## SOAL LATIHAN
A) Tuliskan kembali dengan tepat bagian teks tentang gerakan literasi di MTsN 2 Garut yang diawali kata-kata berisi "Fajar literasi menyala" dan diakhiri dengan "tapi gerakan hati.".
B) Lanjutkan teks tentang gerakan literasi siswa MTsN 2 Garut setelah kalimat terakhirnya.

## TEKS BACAAN
• • • •
Oleh
Nurul Jubaedah, S.Ag.,S.Pd.,M.Ag
Wakil
Kepala Bidang Kurikulum MTsN 2 Garut
Kabid
Humas AGERLIP PGM Indonesia
(Naskah
ke 117)
Fajar literasi menyala di
MTsN 2 Garut. Tepat 12 Juni 2025, 30 siswa menorehkan sejarah kecil dalam dunia
literasi madrasah: mereka lolos sebagai penulis dalam Buku Antologi Jilid 2
Gerakan Cinta Literasi (GCL). Tak sembarang lolos syaratnya berat: 35 naskah
orisinal rampung sebelum kelulusan. Ini bukan kegiatan ekstrakurikuler biasa,
ini gerakan sunyi dengan harga mati: jadi penulis.
Suasana sederhana di
lapangan madrasah menyambut seremoni penyerahan sertifikat. Para siswa duduk
lesehan, orang tua mendukung di belakang. Sebuah kesaksian kecil bahwa literasi
bukan sekadar proyek sekolah, tapi gerakan hati.
• • • •
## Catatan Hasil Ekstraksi

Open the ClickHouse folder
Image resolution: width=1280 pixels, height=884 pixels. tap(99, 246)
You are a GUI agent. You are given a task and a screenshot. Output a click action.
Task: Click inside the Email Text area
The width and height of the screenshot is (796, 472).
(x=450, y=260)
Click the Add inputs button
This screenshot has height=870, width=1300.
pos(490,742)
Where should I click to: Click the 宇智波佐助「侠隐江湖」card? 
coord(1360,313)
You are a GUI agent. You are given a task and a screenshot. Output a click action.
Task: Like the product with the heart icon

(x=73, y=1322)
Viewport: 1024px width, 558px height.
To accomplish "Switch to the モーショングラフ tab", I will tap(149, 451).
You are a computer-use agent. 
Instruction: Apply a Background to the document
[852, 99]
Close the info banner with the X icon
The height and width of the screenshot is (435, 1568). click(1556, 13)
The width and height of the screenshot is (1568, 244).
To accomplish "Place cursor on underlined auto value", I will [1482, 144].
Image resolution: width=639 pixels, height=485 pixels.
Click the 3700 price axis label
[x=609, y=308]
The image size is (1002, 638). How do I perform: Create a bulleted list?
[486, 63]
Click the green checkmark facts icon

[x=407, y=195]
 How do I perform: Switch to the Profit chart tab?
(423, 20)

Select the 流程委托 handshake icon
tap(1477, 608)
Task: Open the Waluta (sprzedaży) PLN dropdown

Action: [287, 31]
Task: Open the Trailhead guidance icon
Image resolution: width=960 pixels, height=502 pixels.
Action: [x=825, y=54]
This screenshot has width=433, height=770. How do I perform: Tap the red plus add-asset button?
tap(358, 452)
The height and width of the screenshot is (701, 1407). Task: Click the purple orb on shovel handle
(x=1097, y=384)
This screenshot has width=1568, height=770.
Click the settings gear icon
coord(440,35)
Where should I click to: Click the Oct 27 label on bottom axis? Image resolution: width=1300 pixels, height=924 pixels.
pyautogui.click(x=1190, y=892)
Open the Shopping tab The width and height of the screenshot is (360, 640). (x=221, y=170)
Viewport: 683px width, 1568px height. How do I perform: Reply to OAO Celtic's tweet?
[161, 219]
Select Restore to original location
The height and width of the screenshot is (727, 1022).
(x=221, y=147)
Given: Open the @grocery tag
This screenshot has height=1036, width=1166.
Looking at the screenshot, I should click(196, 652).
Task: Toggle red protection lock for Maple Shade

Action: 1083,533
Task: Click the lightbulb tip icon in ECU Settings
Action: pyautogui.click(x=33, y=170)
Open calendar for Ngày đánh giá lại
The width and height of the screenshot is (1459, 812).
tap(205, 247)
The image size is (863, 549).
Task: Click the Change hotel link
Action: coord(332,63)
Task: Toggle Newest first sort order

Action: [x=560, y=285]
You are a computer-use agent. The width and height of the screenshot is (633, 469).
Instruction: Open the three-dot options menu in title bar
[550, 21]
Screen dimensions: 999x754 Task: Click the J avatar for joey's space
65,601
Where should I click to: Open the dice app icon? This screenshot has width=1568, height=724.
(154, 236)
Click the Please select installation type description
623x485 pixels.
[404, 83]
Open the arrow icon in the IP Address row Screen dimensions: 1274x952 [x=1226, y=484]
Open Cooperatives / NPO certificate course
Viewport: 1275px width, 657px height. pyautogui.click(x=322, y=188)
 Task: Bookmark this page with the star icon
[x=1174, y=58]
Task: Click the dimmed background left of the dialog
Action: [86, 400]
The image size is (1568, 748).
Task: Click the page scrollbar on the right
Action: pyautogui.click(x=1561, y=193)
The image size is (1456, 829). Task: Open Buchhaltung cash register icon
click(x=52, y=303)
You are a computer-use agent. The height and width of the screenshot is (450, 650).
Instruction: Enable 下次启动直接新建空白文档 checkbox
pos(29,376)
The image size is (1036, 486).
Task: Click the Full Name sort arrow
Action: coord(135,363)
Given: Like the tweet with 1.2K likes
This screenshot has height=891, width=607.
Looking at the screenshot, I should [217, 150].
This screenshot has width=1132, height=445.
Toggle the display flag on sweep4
• • • •
## KUNCI JAWABAN
A)
Fajar literasi menyala di
MTsN 2 Garut. Tepat 12 Juni 2025, 30 siswa menorehkan sejarah kecil dalam dunia
literasi madrasah: mereka lolos sebagai penulis dalam Buku Antologi Jilid 2
Gerakan Cinta Literasi (GCL). Tak sembarang lolos syaratnya berat: 35 naskah
orisinal rampung sebelum kelulusan. Ini bukan kegiatan ekstrakurikuler biasa,
ini gerakan sunyi dengan harga mati: jadi penulis.
Suasana sederhana di
lapangan madrasah menyambut seremoni penyerahan sertifikat. Para siswa duduk
lesehan, orang tua mendukung di belakang. Sebuah kesaksian kecil bahwa literasi
bukan sekadar proyek sekolah, tapi gerakan hati.

B)
PLH Kepala MTsN 2 Garut
memberi pesan sederhana namun membekas: “Setiap paragraf adalah janji menjadi
manusia lebih baik.” Balon berwarna-warni di atasnya menari, seolah merayakan tiap
huruf yang sudah ditulis para siswa.
Siapa saja mereka? Ada
Aleana yang menulis prosa tentang hujan pertama, Ragil yang menciptakan cerita
komedi warung kopi, hingga Hexza yang merakit kisah fiksi ilmiah tentang robot
pesantren. Setiap nama di spanduk terasa seperti bintang kecil yang mulai
menyala.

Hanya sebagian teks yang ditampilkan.